Task goal:
Copy the records from the line with "Where should I click to: Click" up to and including the line with "Action: point(862,248)", character for character.

Data section:
____________________
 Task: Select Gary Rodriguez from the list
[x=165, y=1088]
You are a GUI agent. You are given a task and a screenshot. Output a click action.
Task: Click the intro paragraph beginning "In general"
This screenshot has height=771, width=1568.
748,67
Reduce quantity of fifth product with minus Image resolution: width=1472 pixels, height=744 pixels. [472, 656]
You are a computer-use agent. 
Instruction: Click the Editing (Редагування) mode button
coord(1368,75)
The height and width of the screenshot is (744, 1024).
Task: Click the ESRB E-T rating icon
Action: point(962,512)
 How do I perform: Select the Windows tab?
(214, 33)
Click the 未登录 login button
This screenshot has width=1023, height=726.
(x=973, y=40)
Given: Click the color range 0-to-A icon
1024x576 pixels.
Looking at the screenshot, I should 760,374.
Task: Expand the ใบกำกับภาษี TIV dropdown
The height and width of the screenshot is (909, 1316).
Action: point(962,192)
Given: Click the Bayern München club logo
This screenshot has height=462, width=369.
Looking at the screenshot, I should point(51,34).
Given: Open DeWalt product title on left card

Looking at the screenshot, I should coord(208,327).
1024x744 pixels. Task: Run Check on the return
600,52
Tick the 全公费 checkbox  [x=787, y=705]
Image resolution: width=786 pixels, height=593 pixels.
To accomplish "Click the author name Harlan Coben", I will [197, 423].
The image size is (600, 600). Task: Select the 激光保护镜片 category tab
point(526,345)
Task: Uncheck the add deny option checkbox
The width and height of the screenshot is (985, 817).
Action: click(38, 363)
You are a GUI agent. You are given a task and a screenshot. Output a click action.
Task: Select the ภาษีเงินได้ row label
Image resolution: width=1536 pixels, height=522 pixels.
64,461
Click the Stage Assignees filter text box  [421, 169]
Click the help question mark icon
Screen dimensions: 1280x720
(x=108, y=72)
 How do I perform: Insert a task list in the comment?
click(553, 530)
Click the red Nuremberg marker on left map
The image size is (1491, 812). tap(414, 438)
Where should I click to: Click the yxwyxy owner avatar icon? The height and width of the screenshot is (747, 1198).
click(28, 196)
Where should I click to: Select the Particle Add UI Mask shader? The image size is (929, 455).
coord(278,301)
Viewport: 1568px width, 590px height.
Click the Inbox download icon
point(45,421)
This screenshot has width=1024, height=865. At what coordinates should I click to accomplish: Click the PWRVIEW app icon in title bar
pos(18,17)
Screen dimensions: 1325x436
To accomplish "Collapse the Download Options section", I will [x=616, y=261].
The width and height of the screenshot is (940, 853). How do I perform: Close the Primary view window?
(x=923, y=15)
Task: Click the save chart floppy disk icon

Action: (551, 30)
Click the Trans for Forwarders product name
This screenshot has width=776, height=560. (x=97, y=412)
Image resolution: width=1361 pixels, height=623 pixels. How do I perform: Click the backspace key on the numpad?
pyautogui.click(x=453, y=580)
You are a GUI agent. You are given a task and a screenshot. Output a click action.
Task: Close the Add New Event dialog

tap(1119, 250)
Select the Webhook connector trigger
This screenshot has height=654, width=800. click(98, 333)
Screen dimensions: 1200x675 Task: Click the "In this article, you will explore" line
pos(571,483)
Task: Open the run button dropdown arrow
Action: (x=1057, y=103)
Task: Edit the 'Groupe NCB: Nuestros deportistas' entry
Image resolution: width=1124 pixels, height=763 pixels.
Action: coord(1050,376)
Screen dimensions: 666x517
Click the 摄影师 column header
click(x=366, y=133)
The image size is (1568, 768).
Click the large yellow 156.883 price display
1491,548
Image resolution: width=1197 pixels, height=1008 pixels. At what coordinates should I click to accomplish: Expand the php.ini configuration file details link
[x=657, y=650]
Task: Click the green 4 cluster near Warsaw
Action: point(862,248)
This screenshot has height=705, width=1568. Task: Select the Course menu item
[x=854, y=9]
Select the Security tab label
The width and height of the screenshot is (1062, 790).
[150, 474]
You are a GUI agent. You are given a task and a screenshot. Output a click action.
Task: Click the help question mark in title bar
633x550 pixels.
____________________
The answer:
Where should I click to: Click the yxwyxy owner avatar icon? The height and width of the screenshot is (747, 1198).
click(28, 196)
Where should I click to: Select the Particle Add UI Mask shader? The image size is (929, 455).
coord(278,301)
Viewport: 1568px width, 590px height.
Click the Inbox download icon
point(45,421)
This screenshot has width=1024, height=865. At what coordinates should I click to accomplish: Click the PWRVIEW app icon in title bar
pos(18,17)
Screen dimensions: 1325x436
To accomplish "Collapse the Download Options section", I will [x=616, y=261].
The width and height of the screenshot is (940, 853). How do I perform: Close the Primary view window?
(x=923, y=15)
Task: Click the save chart floppy disk icon

Action: (551, 30)
Click the Trans for Forwarders product name
This screenshot has width=776, height=560. (x=97, y=412)
Image resolution: width=1361 pixels, height=623 pixels. How do I perform: Click the backspace key on the numpad?
pyautogui.click(x=453, y=580)
You are a GUI agent. You are given a task and a screenshot. Output a click action.
Task: Close the Add New Event dialog

tap(1119, 250)
Select the Webhook connector trigger
This screenshot has height=654, width=800. click(98, 333)
Screen dimensions: 1200x675 Task: Click the "In this article, you will explore" line
pos(571,483)
Task: Open the run button dropdown arrow
Action: (x=1057, y=103)
Task: Edit the 'Groupe NCB: Nuestros deportistas' entry
Image resolution: width=1124 pixels, height=763 pixels.
Action: coord(1050,376)
Screen dimensions: 666x517
Click the 摄影师 column header
click(x=366, y=133)
The image size is (1568, 768).
Click the large yellow 156.883 price display
1491,548
Image resolution: width=1197 pixels, height=1008 pixels. At what coordinates should I click to accomplish: Expand the php.ini configuration file details link
[x=657, y=650]
Task: Click the green 4 cluster near Warsaw
Action: point(862,248)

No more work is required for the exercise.